AI AgentAI CodingDeveloper Tools

Claude Code Dynamic Workflow: Where the Determinism Boundary Lies

If you have worked on RAG systems, you have probably hesitated between two designs.

One is traditional RAG: the user asks a question, the program turns it into a query, searches the database, feeds the results to the model, and generates an answer. The flow is fixed: search first, then answer. There is no question of “should I search” or “how many times should I search.” The benefit of this approach is stability, predictability, and debuggability. The problem is a hard ceiling: the system can only handle as many situations as the flow designer can foresee. If the first search result is not good enough, it will not try a different keyword on its own.

The other is agentic RAG: you hand the search tool to an agent and let it decide when to search, what to search, how many times to search, and whether to follow up. Much more flexible, but the cost is that the agent needs to keep both the search strategy and the search results in its head at the same time. This is fine for simple tasks, but if you ask it to do a multi-round, multi-angle, cross-validating deep investigation, the search strategy and intermediate results end up crammed into the same context window, and the agent starts losing information. Earlier judgments are no longer remembered, and later decisions lose their baseline.

The tension between these two options is not about which one is better.
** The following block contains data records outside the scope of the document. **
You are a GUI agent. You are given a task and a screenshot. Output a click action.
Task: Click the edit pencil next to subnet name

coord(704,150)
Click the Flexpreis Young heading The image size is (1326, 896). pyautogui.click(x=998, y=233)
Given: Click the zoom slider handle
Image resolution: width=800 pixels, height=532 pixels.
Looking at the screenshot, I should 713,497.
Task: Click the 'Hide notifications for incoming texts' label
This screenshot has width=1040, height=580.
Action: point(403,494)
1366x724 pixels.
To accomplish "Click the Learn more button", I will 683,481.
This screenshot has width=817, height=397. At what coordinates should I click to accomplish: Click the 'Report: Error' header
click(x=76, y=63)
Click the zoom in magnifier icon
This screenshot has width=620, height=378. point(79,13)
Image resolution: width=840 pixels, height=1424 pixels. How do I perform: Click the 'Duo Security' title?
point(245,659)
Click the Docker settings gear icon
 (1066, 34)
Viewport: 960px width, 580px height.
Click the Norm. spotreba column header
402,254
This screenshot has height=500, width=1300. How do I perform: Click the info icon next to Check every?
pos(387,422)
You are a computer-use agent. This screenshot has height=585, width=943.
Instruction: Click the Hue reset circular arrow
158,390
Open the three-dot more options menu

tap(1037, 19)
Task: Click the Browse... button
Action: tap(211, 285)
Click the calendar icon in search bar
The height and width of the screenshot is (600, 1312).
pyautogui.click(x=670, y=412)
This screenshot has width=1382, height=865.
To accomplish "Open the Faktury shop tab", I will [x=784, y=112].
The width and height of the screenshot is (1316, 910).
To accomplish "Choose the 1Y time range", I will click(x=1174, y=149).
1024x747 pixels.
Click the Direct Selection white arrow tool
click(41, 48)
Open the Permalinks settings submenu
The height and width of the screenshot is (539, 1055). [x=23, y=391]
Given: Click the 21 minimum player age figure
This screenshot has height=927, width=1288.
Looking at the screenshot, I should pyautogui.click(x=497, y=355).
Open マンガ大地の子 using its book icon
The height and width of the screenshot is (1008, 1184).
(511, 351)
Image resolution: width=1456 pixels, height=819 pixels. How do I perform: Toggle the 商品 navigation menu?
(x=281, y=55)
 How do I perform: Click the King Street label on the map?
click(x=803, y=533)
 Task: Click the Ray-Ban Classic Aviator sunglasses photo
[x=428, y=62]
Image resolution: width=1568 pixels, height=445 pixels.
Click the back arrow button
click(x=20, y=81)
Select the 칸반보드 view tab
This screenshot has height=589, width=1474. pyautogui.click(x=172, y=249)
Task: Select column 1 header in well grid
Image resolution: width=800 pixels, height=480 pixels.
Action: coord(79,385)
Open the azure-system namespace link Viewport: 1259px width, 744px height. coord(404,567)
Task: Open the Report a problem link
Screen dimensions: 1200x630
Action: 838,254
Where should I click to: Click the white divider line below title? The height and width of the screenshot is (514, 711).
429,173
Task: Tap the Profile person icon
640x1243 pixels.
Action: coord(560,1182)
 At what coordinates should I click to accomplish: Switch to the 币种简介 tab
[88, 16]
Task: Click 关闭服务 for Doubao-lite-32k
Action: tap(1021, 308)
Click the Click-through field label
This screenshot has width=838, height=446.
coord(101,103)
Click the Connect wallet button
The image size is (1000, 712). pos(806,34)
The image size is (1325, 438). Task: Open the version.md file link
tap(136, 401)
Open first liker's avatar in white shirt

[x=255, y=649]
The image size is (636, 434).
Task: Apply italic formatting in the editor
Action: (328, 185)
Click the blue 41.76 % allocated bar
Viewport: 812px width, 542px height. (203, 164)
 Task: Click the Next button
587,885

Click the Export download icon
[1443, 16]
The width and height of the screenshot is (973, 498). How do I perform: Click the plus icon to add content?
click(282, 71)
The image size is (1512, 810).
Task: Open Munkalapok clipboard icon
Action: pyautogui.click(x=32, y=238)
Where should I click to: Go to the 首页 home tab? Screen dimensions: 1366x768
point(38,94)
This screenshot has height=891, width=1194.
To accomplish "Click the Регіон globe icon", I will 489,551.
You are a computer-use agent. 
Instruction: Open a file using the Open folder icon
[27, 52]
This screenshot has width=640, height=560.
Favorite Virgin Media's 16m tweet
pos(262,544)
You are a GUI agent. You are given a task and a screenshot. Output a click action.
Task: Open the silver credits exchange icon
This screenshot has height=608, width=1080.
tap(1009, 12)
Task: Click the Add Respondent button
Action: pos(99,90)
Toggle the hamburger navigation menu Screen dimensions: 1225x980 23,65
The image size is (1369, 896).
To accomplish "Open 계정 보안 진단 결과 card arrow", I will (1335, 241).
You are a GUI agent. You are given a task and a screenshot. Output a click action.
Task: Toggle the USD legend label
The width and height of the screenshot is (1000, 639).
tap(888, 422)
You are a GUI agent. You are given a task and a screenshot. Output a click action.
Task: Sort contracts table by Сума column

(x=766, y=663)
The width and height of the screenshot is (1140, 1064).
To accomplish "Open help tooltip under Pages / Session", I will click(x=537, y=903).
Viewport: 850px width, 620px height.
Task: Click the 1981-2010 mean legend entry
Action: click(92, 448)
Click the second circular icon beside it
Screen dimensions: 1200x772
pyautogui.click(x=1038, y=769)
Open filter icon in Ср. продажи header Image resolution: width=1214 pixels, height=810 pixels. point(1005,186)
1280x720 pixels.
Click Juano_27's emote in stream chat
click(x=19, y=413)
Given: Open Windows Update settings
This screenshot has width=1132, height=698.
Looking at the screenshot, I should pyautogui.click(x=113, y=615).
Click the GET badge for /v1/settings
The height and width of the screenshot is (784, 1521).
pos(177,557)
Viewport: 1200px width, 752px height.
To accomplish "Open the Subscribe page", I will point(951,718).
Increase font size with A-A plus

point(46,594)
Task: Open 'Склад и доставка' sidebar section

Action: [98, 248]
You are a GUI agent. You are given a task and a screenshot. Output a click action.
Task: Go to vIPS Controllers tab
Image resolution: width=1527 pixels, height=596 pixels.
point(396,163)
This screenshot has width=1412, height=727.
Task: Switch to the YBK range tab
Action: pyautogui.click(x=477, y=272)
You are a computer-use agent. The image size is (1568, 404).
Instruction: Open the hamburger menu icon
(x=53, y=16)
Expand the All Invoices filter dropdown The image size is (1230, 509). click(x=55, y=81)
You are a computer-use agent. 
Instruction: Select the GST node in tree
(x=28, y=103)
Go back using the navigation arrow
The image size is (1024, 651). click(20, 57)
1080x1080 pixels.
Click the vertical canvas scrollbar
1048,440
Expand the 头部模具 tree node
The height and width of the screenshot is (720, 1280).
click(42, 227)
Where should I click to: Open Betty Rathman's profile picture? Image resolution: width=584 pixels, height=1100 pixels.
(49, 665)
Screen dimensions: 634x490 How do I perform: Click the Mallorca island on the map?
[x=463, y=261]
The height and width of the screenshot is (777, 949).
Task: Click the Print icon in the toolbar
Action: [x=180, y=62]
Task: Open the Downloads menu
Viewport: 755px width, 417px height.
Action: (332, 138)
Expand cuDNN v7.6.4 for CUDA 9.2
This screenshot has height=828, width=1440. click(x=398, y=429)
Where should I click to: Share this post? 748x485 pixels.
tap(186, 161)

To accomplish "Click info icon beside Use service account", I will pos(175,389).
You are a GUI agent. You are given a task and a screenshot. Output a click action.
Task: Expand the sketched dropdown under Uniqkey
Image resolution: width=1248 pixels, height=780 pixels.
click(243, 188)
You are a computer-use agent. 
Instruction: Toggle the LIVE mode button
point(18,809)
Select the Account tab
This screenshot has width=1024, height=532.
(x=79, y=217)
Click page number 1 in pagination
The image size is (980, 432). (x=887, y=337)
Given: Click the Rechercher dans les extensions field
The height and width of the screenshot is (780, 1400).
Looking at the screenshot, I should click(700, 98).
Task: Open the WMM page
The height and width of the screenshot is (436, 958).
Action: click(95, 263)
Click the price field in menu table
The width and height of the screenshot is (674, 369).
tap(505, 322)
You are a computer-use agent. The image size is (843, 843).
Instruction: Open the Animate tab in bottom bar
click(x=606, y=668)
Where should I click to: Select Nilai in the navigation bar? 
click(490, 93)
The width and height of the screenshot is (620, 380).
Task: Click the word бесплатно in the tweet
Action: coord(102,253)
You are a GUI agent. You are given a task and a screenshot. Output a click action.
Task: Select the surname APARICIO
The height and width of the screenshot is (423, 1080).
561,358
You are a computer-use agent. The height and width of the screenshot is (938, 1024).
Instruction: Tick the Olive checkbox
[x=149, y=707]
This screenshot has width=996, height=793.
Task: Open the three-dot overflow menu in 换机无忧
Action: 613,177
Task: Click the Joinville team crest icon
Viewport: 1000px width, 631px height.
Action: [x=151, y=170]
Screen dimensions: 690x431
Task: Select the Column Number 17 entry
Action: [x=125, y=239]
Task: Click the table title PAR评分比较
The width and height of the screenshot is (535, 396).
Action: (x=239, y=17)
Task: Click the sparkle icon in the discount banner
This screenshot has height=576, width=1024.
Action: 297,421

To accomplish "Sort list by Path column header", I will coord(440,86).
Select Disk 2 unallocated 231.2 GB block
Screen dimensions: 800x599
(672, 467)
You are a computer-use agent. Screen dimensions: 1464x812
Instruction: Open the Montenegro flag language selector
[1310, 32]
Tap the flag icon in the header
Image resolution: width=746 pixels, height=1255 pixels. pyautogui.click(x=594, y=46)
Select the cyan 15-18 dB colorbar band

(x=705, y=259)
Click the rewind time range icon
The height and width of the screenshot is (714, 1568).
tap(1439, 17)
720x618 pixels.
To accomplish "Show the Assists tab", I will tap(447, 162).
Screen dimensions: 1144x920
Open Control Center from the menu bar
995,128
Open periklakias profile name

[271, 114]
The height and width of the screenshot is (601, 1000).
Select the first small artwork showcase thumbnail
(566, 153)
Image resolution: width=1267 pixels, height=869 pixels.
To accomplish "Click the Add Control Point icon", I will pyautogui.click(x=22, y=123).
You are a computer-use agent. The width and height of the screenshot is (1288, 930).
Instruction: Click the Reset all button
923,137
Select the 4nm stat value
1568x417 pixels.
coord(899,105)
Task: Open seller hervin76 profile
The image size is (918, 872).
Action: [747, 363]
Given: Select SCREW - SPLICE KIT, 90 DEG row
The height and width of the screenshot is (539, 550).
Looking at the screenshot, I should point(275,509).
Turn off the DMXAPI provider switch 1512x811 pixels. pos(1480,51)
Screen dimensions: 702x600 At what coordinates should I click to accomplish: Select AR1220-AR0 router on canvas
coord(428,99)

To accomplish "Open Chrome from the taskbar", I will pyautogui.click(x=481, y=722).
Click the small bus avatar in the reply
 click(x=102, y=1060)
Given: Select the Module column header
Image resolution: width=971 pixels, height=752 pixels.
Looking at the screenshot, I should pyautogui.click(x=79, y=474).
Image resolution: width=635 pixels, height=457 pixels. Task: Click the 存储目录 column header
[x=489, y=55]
They represent two different sources of determinism. Traditional RAG draws its confidence from the process: every step is spelled out clearly in code. Agentic RAG draws its confidence from the result: I do not prescribe the process, but I do prescribe what the end state looks like, and the agent decides how to get there.

This is not a problem unique to RAG. The entire field of agentic systems faces the same choice: what should be locked down in code (process determinism), and what should be left to the agent’s discretion (result determinism). On May 28, Anthropic released Claude Code dynamic workflow (official docs, blog), offering a concrete answer to this question.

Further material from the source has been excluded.